Biz taşınmadan önce, bu bulguları perspektife koyalım:
- Çalışmada sadece dokuz denek vardı ve verilere bakıldığında, bir LCHF diyetindeyken mikropartikül tepkisinde aşırı bir aykırı değerdi. Daha büyük örneklem büyüklüğü ile, bireysel efektlerin sesi kapatılır. Ancak bu kadar küçük bir örneklem büyüklüğü ile, bir aykırı değer, bu durumda olduğu gibi sonuçları önemli ölçüde etkiler.
- Glikoz tehdidine yanıt olarak anormal sonuç ezoterik bir biyobelirteçteydi ve kan damarının fizyolojik yanıtının klinik olarak daha yararlı ölçümünde önemli bir fark yoktu. Bu nedenle, klinik olarak en yararlı son nokta boştu.
- Denekler yedi gün boyunca sadece bir LCHF diyetindeydi. LCHF diyetlerine uyumun tamamlanması haftalar ila aylar sürdüğünü biliyoruz. Kısa bir zaman dilimi göz önüne alındığında, düşük karbonhidratlı, yüksek yağlı bir diyette endotel fonksiyonunda çok hafif bir düşüşün yorumlanması zordur.

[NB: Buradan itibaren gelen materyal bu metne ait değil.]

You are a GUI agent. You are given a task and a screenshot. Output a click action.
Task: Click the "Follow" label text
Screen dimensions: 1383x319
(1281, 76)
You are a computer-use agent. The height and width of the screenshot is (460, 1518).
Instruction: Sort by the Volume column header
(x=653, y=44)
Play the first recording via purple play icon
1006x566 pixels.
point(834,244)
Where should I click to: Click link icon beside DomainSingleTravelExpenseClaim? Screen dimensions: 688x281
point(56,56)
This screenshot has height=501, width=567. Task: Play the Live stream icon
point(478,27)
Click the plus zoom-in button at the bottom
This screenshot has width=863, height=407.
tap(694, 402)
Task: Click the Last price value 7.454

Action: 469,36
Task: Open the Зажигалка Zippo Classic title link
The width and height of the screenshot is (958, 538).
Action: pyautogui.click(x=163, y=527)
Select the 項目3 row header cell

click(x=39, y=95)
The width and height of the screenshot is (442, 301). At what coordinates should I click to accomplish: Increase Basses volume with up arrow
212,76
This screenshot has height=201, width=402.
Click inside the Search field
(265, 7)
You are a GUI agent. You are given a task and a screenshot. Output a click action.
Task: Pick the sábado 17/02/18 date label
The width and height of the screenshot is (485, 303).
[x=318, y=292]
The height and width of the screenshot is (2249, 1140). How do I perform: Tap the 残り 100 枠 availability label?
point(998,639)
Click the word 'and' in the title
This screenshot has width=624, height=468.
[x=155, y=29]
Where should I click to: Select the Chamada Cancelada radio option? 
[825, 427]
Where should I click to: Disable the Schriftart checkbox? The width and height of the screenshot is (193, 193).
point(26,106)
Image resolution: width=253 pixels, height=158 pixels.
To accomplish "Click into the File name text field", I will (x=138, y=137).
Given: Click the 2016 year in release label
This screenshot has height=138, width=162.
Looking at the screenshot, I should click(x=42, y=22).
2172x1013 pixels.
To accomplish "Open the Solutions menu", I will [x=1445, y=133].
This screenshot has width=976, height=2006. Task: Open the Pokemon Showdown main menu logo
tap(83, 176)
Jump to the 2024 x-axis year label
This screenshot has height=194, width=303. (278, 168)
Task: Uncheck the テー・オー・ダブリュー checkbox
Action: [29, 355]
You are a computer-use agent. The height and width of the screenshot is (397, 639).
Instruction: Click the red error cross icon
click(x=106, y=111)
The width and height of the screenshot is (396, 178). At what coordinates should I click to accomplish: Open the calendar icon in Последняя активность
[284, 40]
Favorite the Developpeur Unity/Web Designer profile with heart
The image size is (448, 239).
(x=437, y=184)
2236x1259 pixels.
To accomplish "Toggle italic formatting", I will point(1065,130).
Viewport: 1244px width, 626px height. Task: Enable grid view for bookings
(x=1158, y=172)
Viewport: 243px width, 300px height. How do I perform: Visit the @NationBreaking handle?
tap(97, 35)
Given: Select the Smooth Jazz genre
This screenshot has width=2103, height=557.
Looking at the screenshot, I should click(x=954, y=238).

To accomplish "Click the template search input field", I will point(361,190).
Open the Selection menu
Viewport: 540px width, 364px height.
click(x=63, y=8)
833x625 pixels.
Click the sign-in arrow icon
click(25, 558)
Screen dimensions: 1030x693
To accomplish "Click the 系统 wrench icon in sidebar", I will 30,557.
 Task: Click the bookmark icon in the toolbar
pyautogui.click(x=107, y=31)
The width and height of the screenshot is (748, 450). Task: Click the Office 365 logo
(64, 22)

- Sorulması gereken asıl soru, ara sıra “hile günleri” olan LCHF'nin uzun vadede az yağlı, yüksek karbonhidratlı bir diyetten daha iyi veya kötü olup olmadığıdır. Diyabet ve metabolik sendromu olanlar için veriler, hile sayısını ve kapsamını ölçmek sorunlu olmasına rağmen, cevabın kesinlikle “evet” olduğunu ileri sürmektedir.
Sonunda, bu çalışma ilgi çekicidir, ancak endişe yaratmak için çok ön hazırdır. Daha da önemlisi, LCHF yemekten elde ettiğimiz uzun vadeli faydaları anlamak ve neden “hile günlerine” ihtiyaç duyabileceğimizi ve bunun için neler yapabileceğimizi anlamaktır (düşük karbonhidrat ve keto diyeti hilesi Kılavuzumuza bakın). Gelecekte bu çizgiler boyunca daha fazla veri görmek için sabırsızlanıyorum, ancak şimdilik bu çalışmayı daha fazla araştırmaya ihtiyaç duyan zayıf bir kanıt olarak sunalım.
Hile günleri ara sıra yapmak uygun mudur?
Gut hastalığınız varsa aralıklı oruç yapabilir misiniz? Hızlı kırmak için ne gerekir? Ve aralıklı oruç ile vitamin eksiklikleri geliştirme riski var mı?
Keto'nun haberleri: aldatıcı başlıklar, kötü bir ittifak ve freakshake
Düşük protein, yüksek karbonhidrat diyeti gibi yanıltıcı başlıklar, demansın önlenmesine yardımcı olabilir, farelerde sadece mütevazı etkiler gösteren küçük bir çalışmanın bulgularını yanlış yorumlayabilir.
Keto'nun öne çıkan haberleri: kanser için keto, yeni başlayanlar için rehber ve gimmie
New York Times Dergisi'nde Pulitzer Ödüllü kanser doktoru Sid Mukherjee, diyetlerin vücudumuz üzerindeki etkilerini ve gıdaların yapabileceklerini araştırmak için daha fazla şey yapmamız gerektiğini ortaya koyuyor. iyileşmeye yardımcı olur.